Gözleri dolarken, o küçük elleriyle parmaklıklara sert darbeler indiriyordu.

"Bana bak velet !! O sikik çeneni kapatmazsan dilini kopartırım."

Bir çocukla uğraşmayı kendine yediremeyen ve öfkelenen muhafız, büyük bir hışımla kapıyı açıp çocuğun yakasını kavramıştı. Küçük çocuk boynunu kavrayan ele saldırma girişiminde bulunsada sanki koca bir dağı yerinden oynatmaya çalışıyormuş gibi zorluk çekmişti.
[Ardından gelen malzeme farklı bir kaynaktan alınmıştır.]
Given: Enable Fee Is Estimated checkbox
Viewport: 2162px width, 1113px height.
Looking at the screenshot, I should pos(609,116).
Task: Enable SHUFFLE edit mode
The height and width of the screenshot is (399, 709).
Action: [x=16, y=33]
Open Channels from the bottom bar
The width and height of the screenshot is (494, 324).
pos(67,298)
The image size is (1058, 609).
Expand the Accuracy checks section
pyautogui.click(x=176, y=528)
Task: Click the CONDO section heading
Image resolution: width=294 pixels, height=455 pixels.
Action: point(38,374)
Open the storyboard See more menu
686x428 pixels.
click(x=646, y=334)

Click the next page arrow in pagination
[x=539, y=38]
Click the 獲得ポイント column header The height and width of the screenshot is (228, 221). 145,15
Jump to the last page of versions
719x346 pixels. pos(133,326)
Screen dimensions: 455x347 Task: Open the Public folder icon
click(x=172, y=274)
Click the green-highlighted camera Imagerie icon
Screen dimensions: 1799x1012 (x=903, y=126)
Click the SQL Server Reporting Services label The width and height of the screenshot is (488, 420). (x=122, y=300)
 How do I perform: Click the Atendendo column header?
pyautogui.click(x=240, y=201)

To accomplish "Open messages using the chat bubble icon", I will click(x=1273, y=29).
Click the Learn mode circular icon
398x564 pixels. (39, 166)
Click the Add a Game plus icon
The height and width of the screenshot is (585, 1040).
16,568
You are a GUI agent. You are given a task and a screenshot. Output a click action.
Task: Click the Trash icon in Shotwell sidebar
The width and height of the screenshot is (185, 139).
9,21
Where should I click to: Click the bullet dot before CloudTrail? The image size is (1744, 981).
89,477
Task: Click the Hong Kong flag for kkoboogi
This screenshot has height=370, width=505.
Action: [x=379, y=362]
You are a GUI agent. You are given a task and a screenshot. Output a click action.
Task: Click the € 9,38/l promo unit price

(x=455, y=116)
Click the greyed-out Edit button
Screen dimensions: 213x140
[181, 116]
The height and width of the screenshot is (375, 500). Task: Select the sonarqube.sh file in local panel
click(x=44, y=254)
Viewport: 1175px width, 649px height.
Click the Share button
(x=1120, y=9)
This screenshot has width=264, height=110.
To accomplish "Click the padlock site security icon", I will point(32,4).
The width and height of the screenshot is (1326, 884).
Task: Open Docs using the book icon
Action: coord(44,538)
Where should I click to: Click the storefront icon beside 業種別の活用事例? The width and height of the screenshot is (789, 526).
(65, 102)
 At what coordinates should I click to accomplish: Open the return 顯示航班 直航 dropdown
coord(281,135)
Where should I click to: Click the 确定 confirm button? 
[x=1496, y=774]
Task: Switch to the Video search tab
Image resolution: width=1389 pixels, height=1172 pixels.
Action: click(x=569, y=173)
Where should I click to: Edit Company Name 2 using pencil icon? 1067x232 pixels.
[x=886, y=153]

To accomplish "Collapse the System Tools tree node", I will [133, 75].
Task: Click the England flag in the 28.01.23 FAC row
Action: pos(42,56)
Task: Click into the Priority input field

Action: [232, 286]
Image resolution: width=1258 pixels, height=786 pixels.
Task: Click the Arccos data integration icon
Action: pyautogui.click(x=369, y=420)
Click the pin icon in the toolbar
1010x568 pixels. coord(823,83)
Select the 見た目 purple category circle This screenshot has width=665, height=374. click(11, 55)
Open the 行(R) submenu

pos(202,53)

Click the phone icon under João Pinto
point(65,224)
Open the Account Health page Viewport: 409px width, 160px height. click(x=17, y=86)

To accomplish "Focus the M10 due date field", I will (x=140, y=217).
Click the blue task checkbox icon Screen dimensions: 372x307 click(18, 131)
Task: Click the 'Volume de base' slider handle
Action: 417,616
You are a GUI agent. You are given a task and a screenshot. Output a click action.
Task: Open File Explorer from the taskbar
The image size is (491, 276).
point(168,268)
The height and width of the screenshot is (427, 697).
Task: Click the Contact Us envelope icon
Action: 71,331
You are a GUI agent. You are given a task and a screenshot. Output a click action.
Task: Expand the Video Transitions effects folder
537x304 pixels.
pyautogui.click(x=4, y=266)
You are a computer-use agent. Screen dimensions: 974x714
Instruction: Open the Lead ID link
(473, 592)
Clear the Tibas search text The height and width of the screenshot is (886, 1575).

Ayakları yerden kesildikten hemen sonra, hızla koridordaki duvara çarpıp yere yığılmıştı.

"Sabrımı test etme çocuk !!"

Boş hücrenin kapısını tekrardan kilitleyen ve küçük çocuğu önüne katarak yürüyen muhafız, kısa süre sonra sırıtmaya başlamıştı.

"Sana ne olacağını anlatayım mı? O herif! çaldığı eşyaların iki katını kefaret olarak ödemek zorunda kalacak."

Küçük çocuğun yanağından süzülerek çenesine doğru bir damla yaş ilerlemişti. Abisinin o parayı asla karşılamayacağını en iyi kendisi biliyordu. Sonunda çıktıkları alan, karakolun arka tarafındaki ceza departmanının binasıydı. Karakol binasının bir uzvu olan bu kahve tonlarındaki binadan, uğursuz bir hava yayılıyor çocuğun husursuz hissetmesine neden oluyordu.

"Gir içeriye velet !!"

Sonunda binaya girdiklerinde, küçük çocuğun gözleri korkuyla genişlemişti.

"Chen' er.."

"A..bii"

Diz üstü çöktürülmüş vaziyetteki sarışın adam, boğazına dayanan soğuk metali umursamadan ona endişeli gözlerle bakan küçük çocuğa gülümsüyordu.